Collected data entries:
=====

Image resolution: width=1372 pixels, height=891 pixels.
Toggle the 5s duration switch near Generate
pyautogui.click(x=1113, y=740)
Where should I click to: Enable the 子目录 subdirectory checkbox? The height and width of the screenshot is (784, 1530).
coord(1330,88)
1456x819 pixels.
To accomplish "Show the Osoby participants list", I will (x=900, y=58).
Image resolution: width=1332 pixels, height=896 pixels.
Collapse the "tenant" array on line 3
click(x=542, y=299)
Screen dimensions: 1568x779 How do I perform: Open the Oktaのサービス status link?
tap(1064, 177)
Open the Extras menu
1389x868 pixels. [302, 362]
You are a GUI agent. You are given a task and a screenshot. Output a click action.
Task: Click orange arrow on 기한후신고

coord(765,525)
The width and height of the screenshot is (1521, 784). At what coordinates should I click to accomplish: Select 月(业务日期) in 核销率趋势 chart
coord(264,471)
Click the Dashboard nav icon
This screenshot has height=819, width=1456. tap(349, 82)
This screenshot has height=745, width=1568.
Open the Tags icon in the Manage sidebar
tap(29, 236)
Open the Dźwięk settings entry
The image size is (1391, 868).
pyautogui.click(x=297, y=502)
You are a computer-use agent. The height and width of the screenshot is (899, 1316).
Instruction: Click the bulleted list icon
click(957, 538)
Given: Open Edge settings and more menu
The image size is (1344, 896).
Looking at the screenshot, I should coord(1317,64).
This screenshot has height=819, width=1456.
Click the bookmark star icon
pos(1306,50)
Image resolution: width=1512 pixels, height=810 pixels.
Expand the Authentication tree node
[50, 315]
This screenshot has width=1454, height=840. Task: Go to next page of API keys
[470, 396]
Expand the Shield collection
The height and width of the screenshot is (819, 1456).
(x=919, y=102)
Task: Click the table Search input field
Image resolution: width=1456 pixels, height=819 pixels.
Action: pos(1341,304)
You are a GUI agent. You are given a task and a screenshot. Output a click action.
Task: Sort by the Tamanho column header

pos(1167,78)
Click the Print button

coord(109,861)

=====

▶ TRY IT
Would you copy out all the entries above without changing a single character?

▶ THE COMPLETED TASK
Image resolution: width=1372 pixels, height=891 pixels.
Toggle the 5s duration switch near Generate
pyautogui.click(x=1113, y=740)
Where should I click to: Enable the 子目录 subdirectory checkbox? The height and width of the screenshot is (784, 1530).
coord(1330,88)
1456x819 pixels.
To accomplish "Show the Osoby participants list", I will (x=900, y=58).
Image resolution: width=1332 pixels, height=896 pixels.
Collapse the "tenant" array on line 3
click(x=542, y=299)
Screen dimensions: 1568x779 How do I perform: Open the Oktaのサービス status link?
tap(1064, 177)
Open the Extras menu
1389x868 pixels. [302, 362]
You are a GUI agent. You are given a task and a screenshot. Output a click action.
Task: Click orange arrow on 기한후신고

coord(765,525)
The width and height of the screenshot is (1521, 784). At what coordinates should I click to accomplish: Select 月(业务日期) in 核销率趋势 chart
coord(264,471)
Click the Dashboard nav icon
This screenshot has height=819, width=1456. tap(349, 82)
This screenshot has height=745, width=1568.
Open the Tags icon in the Manage sidebar
tap(29, 236)
Open the Dźwięk settings entry
The image size is (1391, 868).
pyautogui.click(x=297, y=502)
You are a computer-use agent. The height and width of the screenshot is (899, 1316).
Instruction: Click the bulleted list icon
click(957, 538)
Given: Open Edge settings and more menu
The image size is (1344, 896).
Looking at the screenshot, I should coord(1317,64).
This screenshot has height=819, width=1456.
Click the bookmark star icon
pos(1306,50)
Image resolution: width=1512 pixels, height=810 pixels.
Expand the Authentication tree node
[50, 315]
This screenshot has width=1454, height=840. Task: Go to next page of API keys
[470, 396]
Expand the Shield collection
The height and width of the screenshot is (819, 1456).
(x=919, y=102)
Task: Click the table Search input field
Image resolution: width=1456 pixels, height=819 pixels.
Action: pos(1341,304)
You are a GUI agent. You are given a task and a screenshot. Output a click action.
Task: Sort by the Tamanho column header

pos(1167,78)
Click the Print button

coord(109,861)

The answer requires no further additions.